Only the opening lines of the listing, through the one with "Go to the previous", are to be retyped, each exactly as it stands.

▸ **Recorded information**
=-=-=-=-=
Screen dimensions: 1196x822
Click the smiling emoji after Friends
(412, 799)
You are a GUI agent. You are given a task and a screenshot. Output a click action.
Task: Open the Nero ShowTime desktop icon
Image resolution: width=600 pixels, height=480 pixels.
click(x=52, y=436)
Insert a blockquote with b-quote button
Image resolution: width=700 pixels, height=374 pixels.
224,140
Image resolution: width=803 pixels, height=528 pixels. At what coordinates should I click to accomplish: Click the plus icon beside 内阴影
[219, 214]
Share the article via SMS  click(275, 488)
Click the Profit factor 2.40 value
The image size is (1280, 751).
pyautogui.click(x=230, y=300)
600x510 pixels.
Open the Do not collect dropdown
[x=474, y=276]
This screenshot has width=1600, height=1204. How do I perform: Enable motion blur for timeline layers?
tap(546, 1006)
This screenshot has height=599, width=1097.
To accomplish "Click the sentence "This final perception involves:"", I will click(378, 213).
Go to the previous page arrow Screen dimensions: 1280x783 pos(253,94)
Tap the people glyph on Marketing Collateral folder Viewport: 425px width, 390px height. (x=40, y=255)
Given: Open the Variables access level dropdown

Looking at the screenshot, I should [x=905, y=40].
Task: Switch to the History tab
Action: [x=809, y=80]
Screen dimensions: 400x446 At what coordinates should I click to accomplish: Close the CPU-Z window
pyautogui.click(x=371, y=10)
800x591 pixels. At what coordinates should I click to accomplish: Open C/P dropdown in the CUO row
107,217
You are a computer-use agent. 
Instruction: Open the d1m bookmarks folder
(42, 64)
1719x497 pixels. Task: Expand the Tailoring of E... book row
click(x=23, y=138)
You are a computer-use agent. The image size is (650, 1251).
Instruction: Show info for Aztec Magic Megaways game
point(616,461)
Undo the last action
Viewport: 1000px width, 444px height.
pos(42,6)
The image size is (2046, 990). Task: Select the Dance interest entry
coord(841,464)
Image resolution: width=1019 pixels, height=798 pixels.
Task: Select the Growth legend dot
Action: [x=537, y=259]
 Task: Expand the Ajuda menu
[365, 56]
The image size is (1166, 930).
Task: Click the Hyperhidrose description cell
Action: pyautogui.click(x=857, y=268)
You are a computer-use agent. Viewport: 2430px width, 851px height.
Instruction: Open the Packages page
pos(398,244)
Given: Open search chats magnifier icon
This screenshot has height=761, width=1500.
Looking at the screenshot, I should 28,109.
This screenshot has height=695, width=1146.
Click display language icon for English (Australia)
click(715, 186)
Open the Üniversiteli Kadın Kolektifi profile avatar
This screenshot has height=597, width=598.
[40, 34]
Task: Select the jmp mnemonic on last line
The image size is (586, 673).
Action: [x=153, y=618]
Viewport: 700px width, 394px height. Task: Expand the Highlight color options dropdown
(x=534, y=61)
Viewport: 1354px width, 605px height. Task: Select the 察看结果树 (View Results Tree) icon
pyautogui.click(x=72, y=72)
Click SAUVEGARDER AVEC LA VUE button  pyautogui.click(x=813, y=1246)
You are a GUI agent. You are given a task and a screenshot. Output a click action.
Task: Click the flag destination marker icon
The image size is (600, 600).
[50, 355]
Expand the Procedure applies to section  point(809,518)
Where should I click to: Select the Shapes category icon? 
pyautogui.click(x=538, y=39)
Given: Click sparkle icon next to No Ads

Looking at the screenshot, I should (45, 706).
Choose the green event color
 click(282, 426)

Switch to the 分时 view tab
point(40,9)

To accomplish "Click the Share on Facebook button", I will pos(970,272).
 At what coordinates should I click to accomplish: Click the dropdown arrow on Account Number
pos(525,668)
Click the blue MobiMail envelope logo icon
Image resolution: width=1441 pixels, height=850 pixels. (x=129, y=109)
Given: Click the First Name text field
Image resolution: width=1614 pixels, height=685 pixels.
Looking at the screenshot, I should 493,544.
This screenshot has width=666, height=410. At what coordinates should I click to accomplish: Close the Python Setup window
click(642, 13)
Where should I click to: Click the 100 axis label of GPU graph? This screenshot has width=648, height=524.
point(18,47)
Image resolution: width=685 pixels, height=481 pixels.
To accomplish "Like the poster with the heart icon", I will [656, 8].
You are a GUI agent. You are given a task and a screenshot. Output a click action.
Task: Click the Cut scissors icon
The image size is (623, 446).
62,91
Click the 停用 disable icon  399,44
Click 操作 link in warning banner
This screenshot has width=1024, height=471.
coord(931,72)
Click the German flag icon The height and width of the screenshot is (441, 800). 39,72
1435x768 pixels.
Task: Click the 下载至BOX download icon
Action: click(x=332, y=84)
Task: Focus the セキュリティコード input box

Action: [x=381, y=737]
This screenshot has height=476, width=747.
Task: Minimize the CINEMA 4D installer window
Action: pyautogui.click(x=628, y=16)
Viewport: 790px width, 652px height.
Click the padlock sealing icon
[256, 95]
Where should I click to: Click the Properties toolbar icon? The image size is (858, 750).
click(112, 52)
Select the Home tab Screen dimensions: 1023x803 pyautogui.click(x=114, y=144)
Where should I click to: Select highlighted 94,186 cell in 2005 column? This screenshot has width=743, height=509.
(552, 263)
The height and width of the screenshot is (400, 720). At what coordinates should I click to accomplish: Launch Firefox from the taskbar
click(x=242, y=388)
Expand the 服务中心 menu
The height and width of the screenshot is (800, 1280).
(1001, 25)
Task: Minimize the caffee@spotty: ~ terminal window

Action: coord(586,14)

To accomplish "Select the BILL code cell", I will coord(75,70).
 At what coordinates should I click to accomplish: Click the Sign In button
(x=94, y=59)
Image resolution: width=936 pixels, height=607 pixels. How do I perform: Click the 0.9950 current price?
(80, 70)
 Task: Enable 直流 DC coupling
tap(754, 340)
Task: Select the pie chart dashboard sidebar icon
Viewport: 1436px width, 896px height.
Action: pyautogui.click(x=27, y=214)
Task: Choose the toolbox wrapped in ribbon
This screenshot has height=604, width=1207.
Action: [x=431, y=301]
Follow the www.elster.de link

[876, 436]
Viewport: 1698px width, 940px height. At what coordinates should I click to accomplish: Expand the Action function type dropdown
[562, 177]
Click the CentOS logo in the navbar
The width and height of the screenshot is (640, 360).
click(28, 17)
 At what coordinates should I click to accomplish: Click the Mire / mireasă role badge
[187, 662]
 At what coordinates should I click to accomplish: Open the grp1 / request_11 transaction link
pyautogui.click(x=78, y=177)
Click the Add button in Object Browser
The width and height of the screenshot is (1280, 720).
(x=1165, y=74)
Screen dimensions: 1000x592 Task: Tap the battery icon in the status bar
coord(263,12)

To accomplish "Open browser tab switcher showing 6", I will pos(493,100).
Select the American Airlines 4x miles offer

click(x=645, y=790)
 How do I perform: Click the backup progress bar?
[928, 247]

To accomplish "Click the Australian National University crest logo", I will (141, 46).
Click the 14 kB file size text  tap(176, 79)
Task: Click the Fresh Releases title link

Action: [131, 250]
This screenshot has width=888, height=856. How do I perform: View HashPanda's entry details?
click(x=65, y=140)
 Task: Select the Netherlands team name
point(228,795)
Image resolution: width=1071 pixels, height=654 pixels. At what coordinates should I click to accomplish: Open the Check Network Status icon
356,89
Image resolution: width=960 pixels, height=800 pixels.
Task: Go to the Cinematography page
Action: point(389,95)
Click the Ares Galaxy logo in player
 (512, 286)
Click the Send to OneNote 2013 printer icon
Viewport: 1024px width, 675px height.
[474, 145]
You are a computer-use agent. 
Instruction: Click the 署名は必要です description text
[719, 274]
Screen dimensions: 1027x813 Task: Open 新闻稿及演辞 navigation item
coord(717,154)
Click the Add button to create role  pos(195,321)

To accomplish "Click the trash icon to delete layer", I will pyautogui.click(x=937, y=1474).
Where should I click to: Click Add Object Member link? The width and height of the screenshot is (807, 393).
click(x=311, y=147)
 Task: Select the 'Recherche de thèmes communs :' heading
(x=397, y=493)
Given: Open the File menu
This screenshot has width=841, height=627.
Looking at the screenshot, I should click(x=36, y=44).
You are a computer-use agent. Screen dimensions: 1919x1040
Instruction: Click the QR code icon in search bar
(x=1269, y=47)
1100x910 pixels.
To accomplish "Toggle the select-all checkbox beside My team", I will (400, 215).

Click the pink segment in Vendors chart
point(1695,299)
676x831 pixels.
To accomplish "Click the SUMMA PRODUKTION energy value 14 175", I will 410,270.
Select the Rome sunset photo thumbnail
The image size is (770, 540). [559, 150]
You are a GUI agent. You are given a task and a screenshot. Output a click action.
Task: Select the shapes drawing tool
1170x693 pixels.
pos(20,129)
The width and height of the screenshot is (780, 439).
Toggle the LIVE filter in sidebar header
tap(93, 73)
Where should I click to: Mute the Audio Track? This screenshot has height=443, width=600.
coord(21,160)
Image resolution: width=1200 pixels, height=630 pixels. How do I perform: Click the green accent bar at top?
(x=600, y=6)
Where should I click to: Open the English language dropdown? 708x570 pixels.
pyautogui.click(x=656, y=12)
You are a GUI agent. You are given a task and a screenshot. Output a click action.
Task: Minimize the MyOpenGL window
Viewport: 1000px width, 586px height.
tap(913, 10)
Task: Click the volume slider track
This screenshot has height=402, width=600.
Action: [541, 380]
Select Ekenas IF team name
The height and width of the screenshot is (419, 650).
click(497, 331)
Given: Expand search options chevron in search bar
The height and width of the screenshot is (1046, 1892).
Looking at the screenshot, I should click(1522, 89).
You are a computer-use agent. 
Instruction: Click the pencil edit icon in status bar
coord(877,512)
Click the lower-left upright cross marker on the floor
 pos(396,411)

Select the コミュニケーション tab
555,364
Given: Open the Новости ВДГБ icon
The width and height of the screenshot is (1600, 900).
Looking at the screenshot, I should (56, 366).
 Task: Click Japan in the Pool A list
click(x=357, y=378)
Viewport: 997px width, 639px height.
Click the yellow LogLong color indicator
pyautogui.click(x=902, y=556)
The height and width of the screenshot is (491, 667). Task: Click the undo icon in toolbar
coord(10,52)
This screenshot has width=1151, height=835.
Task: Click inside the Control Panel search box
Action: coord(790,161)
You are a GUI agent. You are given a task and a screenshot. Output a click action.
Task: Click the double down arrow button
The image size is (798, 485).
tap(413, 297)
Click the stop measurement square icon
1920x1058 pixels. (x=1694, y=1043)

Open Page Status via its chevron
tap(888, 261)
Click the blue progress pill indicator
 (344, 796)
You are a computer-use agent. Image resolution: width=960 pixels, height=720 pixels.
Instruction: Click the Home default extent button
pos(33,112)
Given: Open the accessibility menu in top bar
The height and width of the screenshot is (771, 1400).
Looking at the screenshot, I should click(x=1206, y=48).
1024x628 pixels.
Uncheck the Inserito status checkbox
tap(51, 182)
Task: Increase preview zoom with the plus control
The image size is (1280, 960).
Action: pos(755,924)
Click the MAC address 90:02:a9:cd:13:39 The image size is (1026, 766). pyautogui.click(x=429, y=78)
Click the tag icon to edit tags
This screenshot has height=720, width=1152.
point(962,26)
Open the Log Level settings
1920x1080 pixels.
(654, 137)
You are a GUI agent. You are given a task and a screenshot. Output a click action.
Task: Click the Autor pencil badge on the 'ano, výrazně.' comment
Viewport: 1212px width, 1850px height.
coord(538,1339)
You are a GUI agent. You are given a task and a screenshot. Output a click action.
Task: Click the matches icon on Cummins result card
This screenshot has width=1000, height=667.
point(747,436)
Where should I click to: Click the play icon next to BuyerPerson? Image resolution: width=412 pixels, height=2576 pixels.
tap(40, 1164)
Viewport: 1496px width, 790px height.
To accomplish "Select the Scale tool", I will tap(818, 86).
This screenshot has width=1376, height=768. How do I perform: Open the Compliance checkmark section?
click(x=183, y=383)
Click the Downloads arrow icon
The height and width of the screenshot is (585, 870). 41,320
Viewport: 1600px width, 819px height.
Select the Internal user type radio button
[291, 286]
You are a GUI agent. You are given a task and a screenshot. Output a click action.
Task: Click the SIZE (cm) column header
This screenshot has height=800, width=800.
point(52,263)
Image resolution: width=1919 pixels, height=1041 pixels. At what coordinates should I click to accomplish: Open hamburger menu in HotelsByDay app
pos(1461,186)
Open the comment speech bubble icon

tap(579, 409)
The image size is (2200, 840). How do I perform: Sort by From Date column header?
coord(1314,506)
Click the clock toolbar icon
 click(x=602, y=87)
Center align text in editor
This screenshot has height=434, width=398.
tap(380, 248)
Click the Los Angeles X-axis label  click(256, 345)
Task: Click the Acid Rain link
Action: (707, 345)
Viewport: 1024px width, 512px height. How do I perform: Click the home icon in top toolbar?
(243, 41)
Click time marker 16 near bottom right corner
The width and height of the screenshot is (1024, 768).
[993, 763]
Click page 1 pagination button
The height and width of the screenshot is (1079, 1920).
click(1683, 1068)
=-=-=-=-=
▸ **Answer space**
Screen dimensions: 1196x822
Click the smiling emoji after Friends
(412, 799)
You are a GUI agent. You are given a task and a screenshot. Output a click action.
Task: Open the Nero ShowTime desktop icon
Image resolution: width=600 pixels, height=480 pixels.
click(x=52, y=436)
Insert a blockquote with b-quote button
Image resolution: width=700 pixels, height=374 pixels.
224,140
Image resolution: width=803 pixels, height=528 pixels. At what coordinates should I click to accomplish: Click the plus icon beside 内阴影
[219, 214]
Share the article via SMS  click(275, 488)
Click the Profit factor 2.40 value
The image size is (1280, 751).
pyautogui.click(x=230, y=300)
600x510 pixels.
Open the Do not collect dropdown
[x=474, y=276]
This screenshot has width=1600, height=1204. How do I perform: Enable motion blur for timeline layers?
tap(546, 1006)
This screenshot has height=599, width=1097.
To accomplish "Click the sentence "This final perception involves:"", I will click(378, 213).
Go to the previous page arrow Screen dimensions: 1280x783 pos(253,94)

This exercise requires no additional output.